When AI agents do everything themselves, errors compound. With 90% accuracy per step, you get only 59% success over 5 steps. The solution: push complexity into deterministic code, leaving AI to focus on intelligent routing and decision-making.


The 3 Layers

Layer 1: Directive (What to do)

Location: directives/ directory
Format: Markdown SOPs
Purpose: Define goals, inputs, tools, outputs, and edge cases

Think of these as instructions you'd give a mid-level employee. Natural language, clear, and comprehensive.

Example: directives/scrape_website.md defines:

  • Goal: Extract data from websites
  • Inputs: URL, selectors
  • Tools: execution/scrape_single_site.py
  • Outputs: JSON file in .tmp/
  • Edge cases: Rate limiting, dynamic content, authentication

Layer 2: Orchestration (Decision making)

Who: The AI agent (me)
Purpose: Intelligent routing between directives and execution

My job:

  1. Read directives to understand the task
  2. Gather required inputs
  3. Call execution scripts in the right order
  4. Handle errors and edge cases
  5. Ask for clarification when needed
  6. Update directives with learnings

I don't do the work myself — I coordinate it.

Layer 3: Execution (Doing the work)

Location: execution/ directory
Format: Python scripts
Purpose: Deterministic, reliable, testable operations

These scripts:

  • Handle API calls
  • Process data
  • Interact with databases
  • Perform file operations
  • Use environment variables from .env

Key principle: Scripts should be idempotent and well-commented.


Operating Principles

1. Check for tools first

Before writing a new script, check execution/ per your directive. Only create new scripts if none exist or existing ones don't fit.

2. Self-anneal when things break

When errors occur:

  1. Read the error message and stack trace
  2. Fix the script and test again (unless it uses paid tokens/credits)
  3. Update the directive with what you learned
  4. System is now stronger

Example: Hit an API rate limit → research API → find batch endpoint → rewrite script → test → update directive with new approach.

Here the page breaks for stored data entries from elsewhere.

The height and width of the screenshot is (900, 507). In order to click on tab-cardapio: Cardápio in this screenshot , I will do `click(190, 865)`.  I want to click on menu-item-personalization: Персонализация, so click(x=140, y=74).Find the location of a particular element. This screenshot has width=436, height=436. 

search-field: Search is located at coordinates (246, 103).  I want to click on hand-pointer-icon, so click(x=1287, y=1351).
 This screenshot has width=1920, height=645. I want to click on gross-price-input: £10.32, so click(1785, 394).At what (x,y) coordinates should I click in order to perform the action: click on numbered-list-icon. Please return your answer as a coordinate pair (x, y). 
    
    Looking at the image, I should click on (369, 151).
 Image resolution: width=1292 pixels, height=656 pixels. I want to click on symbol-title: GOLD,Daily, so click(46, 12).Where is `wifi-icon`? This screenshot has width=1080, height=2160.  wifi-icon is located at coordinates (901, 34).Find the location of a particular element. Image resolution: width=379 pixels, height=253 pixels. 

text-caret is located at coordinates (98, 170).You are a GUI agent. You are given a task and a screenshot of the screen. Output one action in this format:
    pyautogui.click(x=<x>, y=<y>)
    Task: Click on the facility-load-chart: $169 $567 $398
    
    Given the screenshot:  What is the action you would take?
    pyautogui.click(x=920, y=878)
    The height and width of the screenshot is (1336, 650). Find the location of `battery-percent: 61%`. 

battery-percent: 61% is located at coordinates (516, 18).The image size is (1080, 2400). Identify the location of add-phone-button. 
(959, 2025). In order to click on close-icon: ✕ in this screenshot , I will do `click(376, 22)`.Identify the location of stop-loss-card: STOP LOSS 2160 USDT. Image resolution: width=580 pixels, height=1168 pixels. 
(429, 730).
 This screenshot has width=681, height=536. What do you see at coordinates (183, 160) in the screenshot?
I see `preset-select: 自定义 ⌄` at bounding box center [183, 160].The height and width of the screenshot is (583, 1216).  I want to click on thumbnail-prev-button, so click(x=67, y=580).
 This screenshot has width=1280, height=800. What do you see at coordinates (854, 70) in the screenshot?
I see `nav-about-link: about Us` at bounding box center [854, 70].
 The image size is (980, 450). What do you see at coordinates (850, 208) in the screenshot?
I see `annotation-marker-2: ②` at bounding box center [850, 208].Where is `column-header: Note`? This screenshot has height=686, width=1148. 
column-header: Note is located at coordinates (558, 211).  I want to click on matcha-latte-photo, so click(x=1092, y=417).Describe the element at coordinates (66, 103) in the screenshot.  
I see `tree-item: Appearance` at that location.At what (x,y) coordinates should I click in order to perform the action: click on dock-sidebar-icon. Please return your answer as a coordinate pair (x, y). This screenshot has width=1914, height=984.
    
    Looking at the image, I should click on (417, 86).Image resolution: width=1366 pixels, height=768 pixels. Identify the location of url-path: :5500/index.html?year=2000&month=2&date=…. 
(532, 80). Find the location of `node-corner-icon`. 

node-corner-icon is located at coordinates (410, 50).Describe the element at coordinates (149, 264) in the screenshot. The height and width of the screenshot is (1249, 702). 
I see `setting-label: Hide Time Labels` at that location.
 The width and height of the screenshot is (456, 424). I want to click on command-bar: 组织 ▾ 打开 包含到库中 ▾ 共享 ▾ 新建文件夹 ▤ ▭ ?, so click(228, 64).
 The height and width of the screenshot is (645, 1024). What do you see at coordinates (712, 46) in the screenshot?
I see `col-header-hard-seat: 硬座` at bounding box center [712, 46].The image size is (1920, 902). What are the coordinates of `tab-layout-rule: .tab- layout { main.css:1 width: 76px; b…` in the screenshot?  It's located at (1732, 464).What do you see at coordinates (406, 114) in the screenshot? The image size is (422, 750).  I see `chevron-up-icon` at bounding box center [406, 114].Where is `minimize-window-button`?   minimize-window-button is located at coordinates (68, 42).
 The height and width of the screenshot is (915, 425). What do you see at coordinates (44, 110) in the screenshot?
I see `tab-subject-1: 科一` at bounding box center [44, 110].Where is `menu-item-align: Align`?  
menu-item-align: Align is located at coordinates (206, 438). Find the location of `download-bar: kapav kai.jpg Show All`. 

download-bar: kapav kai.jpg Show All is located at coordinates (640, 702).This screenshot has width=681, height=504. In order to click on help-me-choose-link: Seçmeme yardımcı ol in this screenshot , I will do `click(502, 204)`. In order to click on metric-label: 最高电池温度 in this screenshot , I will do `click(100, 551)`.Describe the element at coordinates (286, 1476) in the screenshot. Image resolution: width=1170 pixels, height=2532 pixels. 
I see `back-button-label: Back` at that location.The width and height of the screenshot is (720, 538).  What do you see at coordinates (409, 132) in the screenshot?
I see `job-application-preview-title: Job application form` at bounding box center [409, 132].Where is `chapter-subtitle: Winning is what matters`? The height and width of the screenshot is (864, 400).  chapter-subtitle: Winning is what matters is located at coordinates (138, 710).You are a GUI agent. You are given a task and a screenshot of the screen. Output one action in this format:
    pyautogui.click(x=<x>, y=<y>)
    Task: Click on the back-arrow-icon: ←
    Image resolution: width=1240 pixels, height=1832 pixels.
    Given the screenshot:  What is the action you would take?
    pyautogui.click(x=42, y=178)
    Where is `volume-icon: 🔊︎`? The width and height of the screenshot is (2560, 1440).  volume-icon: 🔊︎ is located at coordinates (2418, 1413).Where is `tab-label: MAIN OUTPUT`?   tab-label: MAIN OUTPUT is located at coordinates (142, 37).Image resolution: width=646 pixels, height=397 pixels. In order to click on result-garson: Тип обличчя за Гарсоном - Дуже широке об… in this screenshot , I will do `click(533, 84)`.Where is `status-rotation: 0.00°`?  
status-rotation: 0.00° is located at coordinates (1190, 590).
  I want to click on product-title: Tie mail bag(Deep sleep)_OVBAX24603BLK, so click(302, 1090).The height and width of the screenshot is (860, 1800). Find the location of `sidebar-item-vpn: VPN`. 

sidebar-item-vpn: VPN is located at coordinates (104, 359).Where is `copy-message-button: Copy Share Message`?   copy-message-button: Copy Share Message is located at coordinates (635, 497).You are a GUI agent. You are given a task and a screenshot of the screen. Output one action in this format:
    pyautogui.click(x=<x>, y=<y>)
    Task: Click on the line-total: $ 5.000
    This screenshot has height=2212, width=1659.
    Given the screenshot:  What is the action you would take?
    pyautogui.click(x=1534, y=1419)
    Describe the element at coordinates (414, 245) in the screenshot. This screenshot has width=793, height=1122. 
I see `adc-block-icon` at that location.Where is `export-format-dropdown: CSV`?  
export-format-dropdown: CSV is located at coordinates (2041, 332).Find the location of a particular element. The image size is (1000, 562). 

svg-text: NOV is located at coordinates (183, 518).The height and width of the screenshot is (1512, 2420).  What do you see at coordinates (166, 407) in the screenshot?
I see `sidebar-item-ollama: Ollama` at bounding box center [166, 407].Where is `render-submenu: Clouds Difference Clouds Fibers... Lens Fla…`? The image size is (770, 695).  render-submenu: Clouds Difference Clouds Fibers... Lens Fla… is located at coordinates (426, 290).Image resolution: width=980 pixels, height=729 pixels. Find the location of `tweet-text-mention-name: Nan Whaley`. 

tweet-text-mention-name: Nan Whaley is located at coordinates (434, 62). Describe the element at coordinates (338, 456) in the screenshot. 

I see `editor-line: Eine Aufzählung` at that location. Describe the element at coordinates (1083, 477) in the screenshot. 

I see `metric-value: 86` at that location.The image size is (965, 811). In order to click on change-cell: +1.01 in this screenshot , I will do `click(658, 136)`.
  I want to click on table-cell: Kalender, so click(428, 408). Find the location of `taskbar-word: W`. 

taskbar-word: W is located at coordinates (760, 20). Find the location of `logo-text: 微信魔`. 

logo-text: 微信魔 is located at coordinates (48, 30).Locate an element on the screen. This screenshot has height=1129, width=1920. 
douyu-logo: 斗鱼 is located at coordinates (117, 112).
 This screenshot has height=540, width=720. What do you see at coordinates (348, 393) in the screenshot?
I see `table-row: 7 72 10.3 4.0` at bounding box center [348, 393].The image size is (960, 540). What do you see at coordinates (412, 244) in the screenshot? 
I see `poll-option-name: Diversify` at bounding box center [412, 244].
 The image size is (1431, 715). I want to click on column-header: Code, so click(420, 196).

3. Update directives as you learn

Directives are living documents. When you discover:

  • API constraints or limits
  • Better approaches
  • Common errors
  • Timing expectations

→ Update the directive so future work benefits.

Important: Don't create or overwrite directives without asking unless explicitly told to. Directives are your instruction set and must be preserved.


File Organization

Deliverables vs Intermediates

Deliverables: Cloud-based outputs the user can access

  • Google Sheets
  • Google Slides
  • Deployed web apps
  • Other cloud services

Intermediates: Temporary files needed during processing

  • Scraped data
  • Dossiers
  • Temp exports
  • Processing artifacts

Directory Structure

/Users/stephenbeale/Projects/Anubis/
├── directives/          # SOPs in Markdown
│   ├── README.md
│   └── example_web_scraping.md
├── execution/           # Python scripts
│   ├── README.md
│   └── scrape_single_site.py
├── .tmp/               # Intermediate files (gitignored)
├── .env                # Environment variables (gitignored)
├── credentials.json    # Google OAuth (gitignored)
├── token.json          # Google OAuth (gitignored)
└── [existing app files]

Key principle: Local files are only for processing. Deliverables live in cloud services where the user can access them. Everything in .tmp/ can be deleted and regenerated.


Self-Annealing Loop

Errors are learning opportunities. When something breaks:

  1. Fix it: Debug and resolve the immediate issue
  2. Update the tool: Improve the script to prevent recurrence
  3. Test the tool: Verify it works correctly
  4. Update the directive: Document the new flow/learnings
  5. System is now stronger: Future work benefits from this knowledge

This creates a positive feedback loop where the system continuously improves.


Practical Examples

Example 1: Web Scraping Task

User request: "Scrape data from example.com"

My workflow:

  1. Read directives/scrape_website.md
  2. Identify required inputs: URL
  3. Call execution/scrape_single_site.py --url https://example.com
  4. Script saves to .tmp/scraped_data.json
  5. Review output, report to user

If error occurs (e.g., rate limiting):

  1. Check directive for edge case handling
  2. Adjust script parameters or add delay
  3. Retry
  4. Update directive with new learnings

Example 2: Creating a New Directive

User request: "Create a directive for generating reports"

My workflow:

  1. Ask user for details: What kind of reports? What inputs? What outputs?
  2. Check if similar directives exist
  3. Draft new directive following template in directives/README.md
  4. Create corresponding execution script if needed
  5. Test the workflow
  6. Request user review before finalizing

Quick Reference

When to create a directive

  • Repeatable task with clear steps
  • Task that might be done again in the future
  • Complex workflow that needs documentation

When to create an execution script

  • Deterministic operation (API calls, data processing)
  • Task that requires reliability and testing
  • Operation that uses external services or credentials

When to update a directive

  • Discovered API constraints or better approaches
  • Found common errors or edge cases
  • Learned timing expectations or rate limits

When to ask the user

  • Unclear requirements or ambiguous instructions
  • Need to create/overwrite important directives
  • About to use paid API tokens/credits
  • Manual testing or verification needed

Summary

You (the AI) sit between human intent (directives) and deterministic execution (Python scripts). Your role:

✅ Read instructions
✅ Make decisions
✅ Call tools
✅ Handle errors
✅ Continuously improve the system

❌ Don't do everything yourself
❌ Don't let errors compound
❌ Don't overwrite directives without asking

Be pragmatic. Be reliable. Self-anneal.